• _TASK ITEM_
Exactly those lines from the one with "Task: Get the 7,500 yen coupon via クーポンを獲得する" through the end of the listing below must be returned, and nothing else.

• _AVAILABLE DATA_
§ §

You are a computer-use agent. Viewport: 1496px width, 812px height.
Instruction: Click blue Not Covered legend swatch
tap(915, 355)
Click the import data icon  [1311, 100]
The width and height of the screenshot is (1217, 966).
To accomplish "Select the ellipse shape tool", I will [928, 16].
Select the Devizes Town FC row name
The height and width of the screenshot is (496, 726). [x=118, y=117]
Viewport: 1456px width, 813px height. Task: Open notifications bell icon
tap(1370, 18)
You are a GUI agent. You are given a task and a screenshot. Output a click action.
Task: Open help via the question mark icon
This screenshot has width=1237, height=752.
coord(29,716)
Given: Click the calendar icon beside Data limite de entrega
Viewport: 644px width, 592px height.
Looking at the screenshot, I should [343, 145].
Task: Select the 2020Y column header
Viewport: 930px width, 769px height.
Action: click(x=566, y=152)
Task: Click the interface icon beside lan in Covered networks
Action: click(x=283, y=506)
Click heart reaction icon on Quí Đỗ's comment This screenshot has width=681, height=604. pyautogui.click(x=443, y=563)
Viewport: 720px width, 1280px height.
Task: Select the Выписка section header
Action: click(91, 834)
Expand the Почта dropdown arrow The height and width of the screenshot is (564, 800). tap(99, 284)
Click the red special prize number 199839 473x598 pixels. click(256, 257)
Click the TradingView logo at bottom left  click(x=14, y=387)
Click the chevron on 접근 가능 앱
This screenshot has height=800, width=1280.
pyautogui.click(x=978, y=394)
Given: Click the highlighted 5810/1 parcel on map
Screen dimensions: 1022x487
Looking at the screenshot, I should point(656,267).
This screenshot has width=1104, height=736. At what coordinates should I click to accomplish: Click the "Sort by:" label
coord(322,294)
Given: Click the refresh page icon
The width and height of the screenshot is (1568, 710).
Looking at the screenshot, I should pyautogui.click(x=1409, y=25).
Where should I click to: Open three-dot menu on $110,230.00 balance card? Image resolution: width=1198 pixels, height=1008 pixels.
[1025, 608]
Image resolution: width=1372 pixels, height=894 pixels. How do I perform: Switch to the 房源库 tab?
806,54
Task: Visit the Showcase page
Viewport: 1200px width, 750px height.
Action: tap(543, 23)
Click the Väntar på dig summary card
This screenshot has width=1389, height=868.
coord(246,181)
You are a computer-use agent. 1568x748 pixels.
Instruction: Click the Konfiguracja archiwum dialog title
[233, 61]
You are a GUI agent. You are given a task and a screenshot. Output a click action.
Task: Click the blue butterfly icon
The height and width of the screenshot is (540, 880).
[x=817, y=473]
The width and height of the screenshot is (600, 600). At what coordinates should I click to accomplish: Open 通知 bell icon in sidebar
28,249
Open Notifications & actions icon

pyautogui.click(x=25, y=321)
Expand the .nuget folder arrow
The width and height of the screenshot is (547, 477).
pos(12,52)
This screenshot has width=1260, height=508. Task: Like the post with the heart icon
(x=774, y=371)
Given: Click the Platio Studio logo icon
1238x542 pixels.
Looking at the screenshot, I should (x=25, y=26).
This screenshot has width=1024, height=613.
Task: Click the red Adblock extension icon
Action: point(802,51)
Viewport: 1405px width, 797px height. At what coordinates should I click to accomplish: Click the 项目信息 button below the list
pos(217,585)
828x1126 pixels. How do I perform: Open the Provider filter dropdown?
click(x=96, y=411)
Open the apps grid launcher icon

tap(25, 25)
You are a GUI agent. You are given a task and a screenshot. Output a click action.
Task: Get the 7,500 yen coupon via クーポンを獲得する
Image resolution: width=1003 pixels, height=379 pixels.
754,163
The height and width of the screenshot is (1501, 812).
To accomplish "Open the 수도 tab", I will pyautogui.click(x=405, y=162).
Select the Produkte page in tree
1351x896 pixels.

§ §

• _RESULT_
Task: Get the 7,500 yen coupon via クーポンを獲得する
Image resolution: width=1003 pixels, height=379 pixels.
754,163
The height and width of the screenshot is (1501, 812).
To accomplish "Open the 수도 tab", I will pyautogui.click(x=405, y=162).
Select the Produkte page in tree
1351x896 pixels.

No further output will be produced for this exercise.